Should children participate in household chores? According to family coach and speaker Lori Sugarman-Li, there’s a wonderful opportunity to enlighten children on the scope and value of the work that goes into daily family life. Not with the idea of burdening children with this work. Rather, to invite them to be essential players on the family team. To foster empowerment and skill-building and instill pride in participation. Kids are thoughtful and capable, and their contributions can meaningfully impact how a family thrives.

However, a great deal of what it takes to run a home and family is invisible. It happens in the shadows, when children are asleep or at school, or is unseen because it lies in the cognitive or “mental load” of this work.

Shining a light on the unpaid labor that sustains our families has multiple benefits.

  • To Mum, who typically shoulders the bulk of this work – it’s a chance to be increasingly seen, understood, valued and shared.

- **Records**:
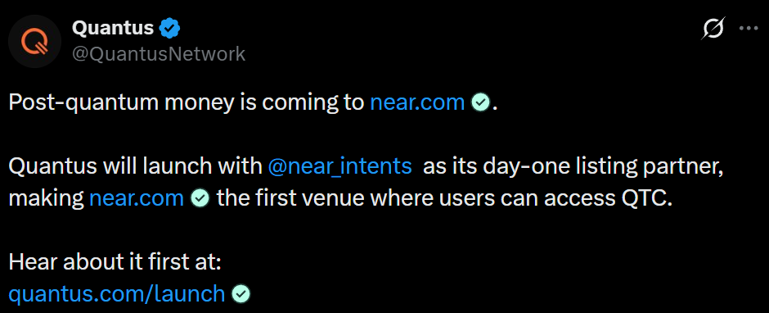
Task: Open the three-dot more options menu
Action: [x=749, y=29]
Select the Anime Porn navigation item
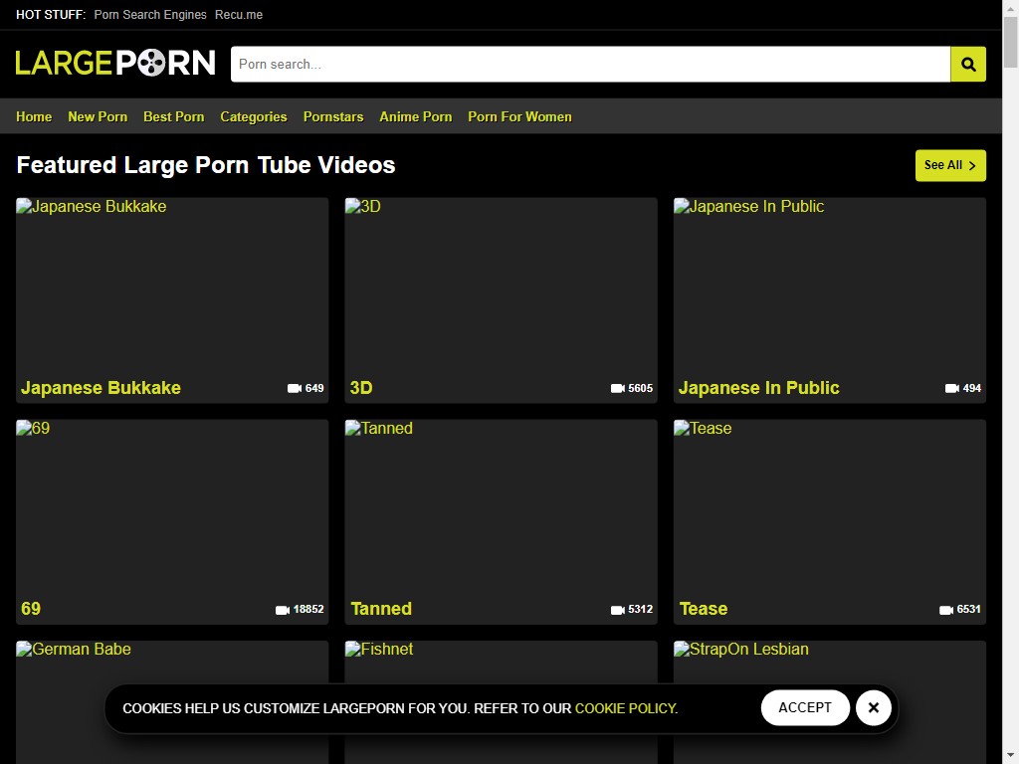Screen dimensions: 1019x764 coord(415,116)
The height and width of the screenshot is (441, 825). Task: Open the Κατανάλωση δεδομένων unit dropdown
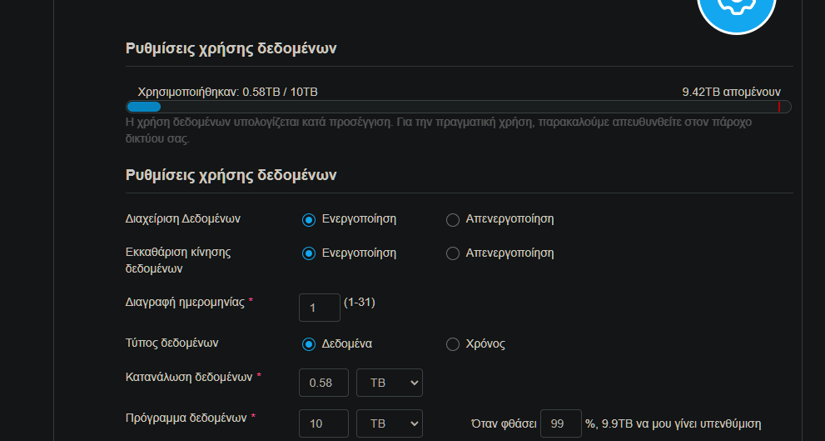pos(389,383)
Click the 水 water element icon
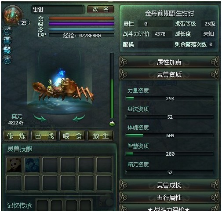Image resolution: width=222 pixels, height=212 pixels. [7, 59]
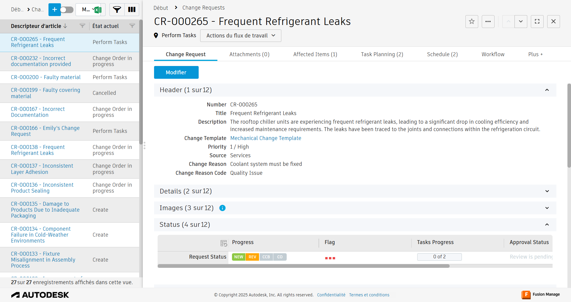Click the Images section info icon
571x302 pixels.
click(x=222, y=208)
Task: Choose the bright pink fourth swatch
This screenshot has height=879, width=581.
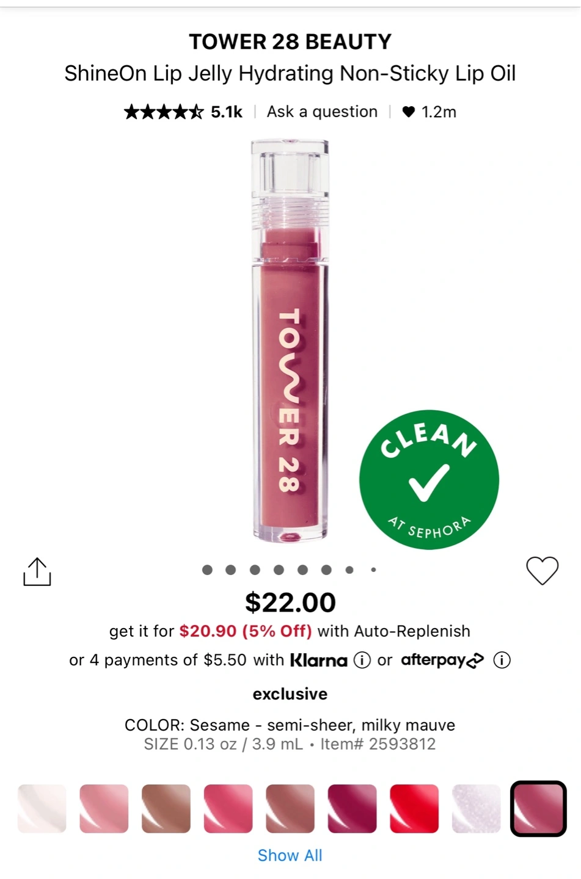Action: point(228,809)
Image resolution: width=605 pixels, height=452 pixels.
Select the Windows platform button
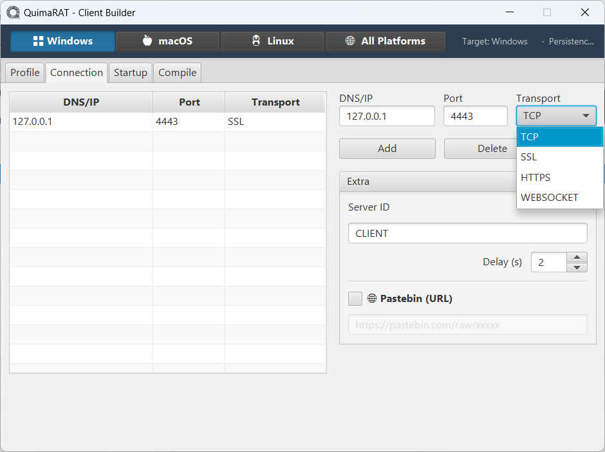62,41
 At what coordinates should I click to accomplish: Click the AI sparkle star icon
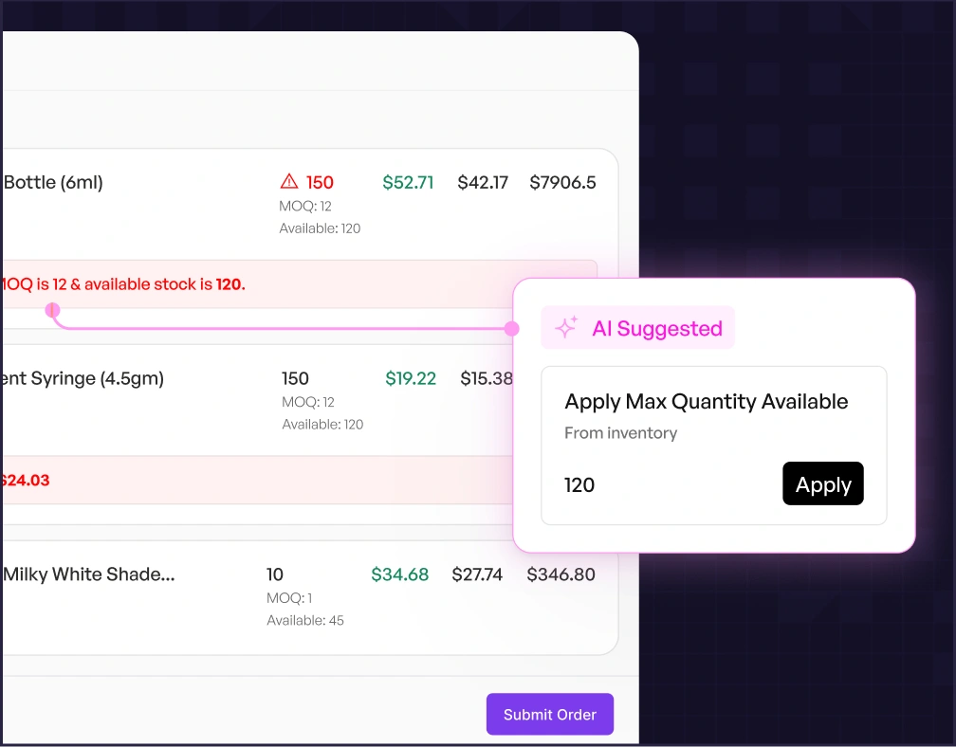(566, 328)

- **Directive 1**:
Copy the household chores passage from "Should children participate" up to and including "of this work.".
- **Directive 2**:
According to the household chores passage, what four things does this work give Mum a chance to be?
- **Directive 3**:
Render this sentence from the household chores passage in Spanish: "Shining a light on the unpaid labor that sustains our families has multiple benefits."

- **Written answer 1**:
Should children participate in household chores? According to family coach and speaker Lori Sugarman-Li, there’s a wonderful opportunity to enlighten children on the scope and value of the work that goes into daily family life. Not with the idea of burdening children with this work. Rather, to invite them to be essential players on the family team. To foster empowerment and skill-building and instill pride in participation. Kids are thoughtful and capable, and their contributions can meaningfully impact how a family thrives.

However, a great deal of what it takes to run a home and family is invisible. It happens in the shadows, when children are asleep or at school, or is unseen because it lies in the cognitive or “mental load” of this work.

- **Written answer 2**:
seen, understood, valued, shared

- **Written answer 3**:
Sacar a la luz el trabajo no remunerado que sostiene a nuestras familias tiene múltiples beneficios.